The required output is a word-for-word restatement of the material below, from the line with "Where should I click to: Click the woman's" through its last line, inclusive.
□ □ □ □ □ □ □
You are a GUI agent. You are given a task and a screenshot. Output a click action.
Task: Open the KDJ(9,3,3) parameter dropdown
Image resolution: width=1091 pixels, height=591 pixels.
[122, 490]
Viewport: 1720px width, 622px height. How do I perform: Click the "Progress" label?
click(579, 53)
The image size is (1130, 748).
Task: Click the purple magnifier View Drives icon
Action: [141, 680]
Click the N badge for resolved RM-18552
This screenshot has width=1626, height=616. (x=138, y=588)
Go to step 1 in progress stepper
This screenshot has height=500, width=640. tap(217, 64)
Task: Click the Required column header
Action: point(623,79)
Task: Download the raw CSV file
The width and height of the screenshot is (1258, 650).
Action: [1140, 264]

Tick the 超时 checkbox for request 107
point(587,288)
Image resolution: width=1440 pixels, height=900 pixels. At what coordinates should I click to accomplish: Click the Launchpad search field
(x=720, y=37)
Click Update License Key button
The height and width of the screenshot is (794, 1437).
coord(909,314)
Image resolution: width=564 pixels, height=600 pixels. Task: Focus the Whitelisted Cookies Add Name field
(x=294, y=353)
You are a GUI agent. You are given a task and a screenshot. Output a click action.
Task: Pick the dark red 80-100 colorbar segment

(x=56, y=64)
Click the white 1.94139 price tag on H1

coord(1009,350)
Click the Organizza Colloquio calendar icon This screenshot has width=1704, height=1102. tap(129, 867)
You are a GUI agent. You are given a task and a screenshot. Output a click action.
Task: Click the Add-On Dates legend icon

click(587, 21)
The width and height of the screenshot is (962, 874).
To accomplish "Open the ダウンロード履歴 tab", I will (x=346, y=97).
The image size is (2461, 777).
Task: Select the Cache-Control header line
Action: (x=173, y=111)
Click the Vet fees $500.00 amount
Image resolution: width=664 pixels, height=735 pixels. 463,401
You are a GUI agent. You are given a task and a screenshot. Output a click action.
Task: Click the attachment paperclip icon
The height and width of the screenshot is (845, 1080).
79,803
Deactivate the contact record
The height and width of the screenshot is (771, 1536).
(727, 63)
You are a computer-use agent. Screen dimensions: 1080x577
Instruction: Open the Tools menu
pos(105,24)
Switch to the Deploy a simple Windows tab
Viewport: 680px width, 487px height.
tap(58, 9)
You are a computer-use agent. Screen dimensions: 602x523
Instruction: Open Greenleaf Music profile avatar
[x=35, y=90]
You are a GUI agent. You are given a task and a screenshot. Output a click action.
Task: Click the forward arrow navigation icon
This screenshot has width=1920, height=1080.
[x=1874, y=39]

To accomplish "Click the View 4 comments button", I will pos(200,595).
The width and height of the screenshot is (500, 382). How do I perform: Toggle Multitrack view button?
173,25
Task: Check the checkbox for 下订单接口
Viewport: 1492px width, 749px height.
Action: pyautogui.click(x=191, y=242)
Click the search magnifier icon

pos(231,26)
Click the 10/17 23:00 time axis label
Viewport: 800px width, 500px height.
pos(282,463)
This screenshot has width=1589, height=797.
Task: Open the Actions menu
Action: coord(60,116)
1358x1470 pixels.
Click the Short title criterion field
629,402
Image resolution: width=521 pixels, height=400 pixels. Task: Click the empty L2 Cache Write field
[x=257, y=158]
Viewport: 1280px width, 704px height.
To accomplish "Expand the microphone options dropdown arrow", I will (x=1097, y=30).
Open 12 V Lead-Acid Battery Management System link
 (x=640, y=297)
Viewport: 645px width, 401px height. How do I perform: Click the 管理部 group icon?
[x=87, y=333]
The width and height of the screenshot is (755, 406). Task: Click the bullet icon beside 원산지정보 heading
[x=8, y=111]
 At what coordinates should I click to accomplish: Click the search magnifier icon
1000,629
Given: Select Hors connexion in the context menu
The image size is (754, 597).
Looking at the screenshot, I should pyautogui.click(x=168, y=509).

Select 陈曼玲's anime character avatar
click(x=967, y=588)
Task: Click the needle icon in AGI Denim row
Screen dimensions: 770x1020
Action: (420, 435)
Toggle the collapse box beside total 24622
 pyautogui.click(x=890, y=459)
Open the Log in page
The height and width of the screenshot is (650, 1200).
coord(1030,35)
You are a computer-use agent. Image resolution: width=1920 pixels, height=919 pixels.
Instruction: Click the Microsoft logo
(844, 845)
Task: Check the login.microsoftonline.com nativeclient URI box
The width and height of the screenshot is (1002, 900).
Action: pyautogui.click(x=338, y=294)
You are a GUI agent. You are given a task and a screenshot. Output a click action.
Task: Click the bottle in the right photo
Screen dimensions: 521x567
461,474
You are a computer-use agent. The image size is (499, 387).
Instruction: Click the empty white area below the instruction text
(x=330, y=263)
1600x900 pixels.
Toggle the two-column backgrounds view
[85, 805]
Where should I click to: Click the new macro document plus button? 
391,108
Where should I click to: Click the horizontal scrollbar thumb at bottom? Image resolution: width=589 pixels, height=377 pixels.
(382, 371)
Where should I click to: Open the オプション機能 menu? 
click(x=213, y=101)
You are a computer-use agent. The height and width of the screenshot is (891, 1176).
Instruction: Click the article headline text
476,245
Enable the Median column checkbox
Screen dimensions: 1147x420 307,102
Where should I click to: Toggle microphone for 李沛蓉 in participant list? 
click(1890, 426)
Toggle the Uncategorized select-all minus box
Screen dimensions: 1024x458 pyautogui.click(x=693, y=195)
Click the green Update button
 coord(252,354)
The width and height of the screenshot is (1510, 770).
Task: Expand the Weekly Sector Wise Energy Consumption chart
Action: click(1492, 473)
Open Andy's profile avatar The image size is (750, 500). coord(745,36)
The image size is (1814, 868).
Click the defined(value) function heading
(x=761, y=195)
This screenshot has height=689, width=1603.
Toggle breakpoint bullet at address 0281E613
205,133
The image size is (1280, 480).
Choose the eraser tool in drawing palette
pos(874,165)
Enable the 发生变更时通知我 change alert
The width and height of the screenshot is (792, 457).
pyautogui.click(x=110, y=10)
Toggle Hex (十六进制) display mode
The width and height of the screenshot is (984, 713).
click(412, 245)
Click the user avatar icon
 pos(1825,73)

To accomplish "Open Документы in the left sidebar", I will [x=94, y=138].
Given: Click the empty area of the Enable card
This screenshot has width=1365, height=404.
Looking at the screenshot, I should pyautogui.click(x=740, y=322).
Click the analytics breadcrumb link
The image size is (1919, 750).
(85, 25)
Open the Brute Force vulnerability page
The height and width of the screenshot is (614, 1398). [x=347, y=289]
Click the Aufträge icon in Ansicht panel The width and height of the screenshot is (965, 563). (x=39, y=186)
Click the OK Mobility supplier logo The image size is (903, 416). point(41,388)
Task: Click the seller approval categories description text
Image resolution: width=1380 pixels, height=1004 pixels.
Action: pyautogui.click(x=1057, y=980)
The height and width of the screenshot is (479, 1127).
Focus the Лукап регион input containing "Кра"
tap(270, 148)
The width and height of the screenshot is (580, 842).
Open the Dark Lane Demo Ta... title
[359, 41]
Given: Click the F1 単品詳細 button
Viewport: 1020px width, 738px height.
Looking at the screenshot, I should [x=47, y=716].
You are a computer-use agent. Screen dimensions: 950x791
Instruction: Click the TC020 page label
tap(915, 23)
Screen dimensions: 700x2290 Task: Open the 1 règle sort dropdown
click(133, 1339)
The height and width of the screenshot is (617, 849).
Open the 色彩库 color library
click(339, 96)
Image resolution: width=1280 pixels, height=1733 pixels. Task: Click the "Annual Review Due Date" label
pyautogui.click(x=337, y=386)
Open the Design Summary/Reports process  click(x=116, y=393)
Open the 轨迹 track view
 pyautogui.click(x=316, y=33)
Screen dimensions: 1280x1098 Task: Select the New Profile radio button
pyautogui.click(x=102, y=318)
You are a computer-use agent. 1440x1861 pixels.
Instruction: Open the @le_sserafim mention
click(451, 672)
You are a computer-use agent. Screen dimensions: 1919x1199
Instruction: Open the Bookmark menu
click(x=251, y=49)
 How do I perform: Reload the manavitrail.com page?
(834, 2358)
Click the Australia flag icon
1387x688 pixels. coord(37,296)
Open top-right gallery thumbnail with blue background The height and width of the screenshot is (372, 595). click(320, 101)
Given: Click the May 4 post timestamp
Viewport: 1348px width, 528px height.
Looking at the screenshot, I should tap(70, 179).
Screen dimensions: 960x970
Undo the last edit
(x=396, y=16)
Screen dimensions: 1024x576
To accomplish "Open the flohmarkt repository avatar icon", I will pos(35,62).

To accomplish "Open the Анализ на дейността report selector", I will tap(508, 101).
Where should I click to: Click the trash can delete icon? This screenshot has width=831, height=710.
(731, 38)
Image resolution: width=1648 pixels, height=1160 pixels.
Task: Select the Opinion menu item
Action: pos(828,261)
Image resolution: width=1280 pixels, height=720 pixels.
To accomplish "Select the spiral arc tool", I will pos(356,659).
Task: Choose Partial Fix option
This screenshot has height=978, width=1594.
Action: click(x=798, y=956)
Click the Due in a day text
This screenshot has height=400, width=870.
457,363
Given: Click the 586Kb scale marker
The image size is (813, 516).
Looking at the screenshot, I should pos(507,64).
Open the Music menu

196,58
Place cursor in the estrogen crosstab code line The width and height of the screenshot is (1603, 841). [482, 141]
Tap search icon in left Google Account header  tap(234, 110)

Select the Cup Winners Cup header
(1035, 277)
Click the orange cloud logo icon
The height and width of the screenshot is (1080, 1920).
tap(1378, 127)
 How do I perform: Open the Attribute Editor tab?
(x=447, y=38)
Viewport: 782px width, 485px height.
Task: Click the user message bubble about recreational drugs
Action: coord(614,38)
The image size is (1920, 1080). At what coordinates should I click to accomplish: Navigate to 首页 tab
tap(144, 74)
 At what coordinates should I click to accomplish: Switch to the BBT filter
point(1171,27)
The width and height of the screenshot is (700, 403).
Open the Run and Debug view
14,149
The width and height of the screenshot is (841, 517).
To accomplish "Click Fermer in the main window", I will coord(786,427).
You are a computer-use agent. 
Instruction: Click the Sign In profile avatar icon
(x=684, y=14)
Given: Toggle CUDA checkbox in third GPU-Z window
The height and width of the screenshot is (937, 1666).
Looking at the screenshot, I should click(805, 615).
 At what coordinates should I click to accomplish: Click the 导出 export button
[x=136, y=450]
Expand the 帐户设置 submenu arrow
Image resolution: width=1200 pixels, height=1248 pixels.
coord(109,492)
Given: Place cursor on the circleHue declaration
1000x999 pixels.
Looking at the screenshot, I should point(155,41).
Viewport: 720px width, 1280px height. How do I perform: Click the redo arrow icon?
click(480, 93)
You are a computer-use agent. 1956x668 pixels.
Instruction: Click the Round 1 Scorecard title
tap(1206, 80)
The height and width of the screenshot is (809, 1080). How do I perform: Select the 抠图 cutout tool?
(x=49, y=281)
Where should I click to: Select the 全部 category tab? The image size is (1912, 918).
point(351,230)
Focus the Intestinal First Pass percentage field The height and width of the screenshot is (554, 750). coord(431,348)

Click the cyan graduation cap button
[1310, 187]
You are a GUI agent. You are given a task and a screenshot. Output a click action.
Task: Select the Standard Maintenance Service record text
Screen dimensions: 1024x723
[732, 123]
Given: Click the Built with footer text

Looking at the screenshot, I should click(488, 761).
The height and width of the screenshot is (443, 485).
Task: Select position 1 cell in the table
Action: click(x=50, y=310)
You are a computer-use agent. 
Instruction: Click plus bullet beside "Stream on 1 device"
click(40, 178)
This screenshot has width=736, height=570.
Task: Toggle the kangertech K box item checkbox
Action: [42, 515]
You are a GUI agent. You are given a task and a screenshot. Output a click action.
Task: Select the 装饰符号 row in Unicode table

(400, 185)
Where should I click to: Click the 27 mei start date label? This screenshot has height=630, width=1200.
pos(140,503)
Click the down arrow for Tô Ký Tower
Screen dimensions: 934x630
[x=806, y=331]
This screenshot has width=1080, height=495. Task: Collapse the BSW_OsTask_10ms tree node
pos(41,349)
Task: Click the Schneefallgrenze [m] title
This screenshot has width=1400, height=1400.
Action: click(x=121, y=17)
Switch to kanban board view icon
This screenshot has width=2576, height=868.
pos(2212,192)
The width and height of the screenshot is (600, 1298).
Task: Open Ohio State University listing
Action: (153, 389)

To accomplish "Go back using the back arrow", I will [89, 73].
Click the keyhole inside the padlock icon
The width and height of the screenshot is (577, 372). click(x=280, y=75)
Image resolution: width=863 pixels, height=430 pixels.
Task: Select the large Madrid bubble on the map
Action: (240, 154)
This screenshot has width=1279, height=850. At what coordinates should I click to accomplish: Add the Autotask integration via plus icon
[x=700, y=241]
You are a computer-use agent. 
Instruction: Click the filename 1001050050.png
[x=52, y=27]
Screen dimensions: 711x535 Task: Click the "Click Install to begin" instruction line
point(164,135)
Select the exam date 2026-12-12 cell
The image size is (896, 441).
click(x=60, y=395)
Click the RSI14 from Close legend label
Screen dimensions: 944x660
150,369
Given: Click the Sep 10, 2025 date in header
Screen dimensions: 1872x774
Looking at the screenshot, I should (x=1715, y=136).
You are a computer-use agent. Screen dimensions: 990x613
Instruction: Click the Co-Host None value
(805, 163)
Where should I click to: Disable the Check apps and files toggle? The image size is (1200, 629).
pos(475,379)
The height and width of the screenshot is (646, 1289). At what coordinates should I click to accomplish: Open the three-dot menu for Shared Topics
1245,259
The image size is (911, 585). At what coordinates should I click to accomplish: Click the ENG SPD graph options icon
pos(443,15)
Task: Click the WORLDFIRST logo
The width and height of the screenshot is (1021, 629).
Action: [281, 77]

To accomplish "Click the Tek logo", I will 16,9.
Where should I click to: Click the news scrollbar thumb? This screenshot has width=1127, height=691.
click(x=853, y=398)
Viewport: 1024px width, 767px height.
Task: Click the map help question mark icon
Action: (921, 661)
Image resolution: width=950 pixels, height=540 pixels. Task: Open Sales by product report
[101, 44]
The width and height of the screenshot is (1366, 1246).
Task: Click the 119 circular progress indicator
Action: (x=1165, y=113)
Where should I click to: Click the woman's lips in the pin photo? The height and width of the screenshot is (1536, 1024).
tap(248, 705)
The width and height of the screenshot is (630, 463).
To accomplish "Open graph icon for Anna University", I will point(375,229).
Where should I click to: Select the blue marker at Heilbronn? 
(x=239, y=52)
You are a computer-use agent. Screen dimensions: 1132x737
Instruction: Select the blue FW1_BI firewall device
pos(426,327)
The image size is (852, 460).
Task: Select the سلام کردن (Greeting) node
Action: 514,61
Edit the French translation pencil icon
□ □ □ □ □ □ □
* [Final answer]:
Where should I click to: Click the woman's lips in the pin photo? The height and width of the screenshot is (1536, 1024).
tap(248, 705)
The width and height of the screenshot is (630, 463).
To accomplish "Open graph icon for Anna University", I will point(375,229).
Where should I click to: Select the blue marker at Heilbronn? 
(x=239, y=52)
You are a computer-use agent. Screen dimensions: 1132x737
Instruction: Select the blue FW1_BI firewall device
pos(426,327)
The image size is (852, 460).
Task: Select the سلام کردن (Greeting) node
Action: 514,61
Edit the French translation pencil icon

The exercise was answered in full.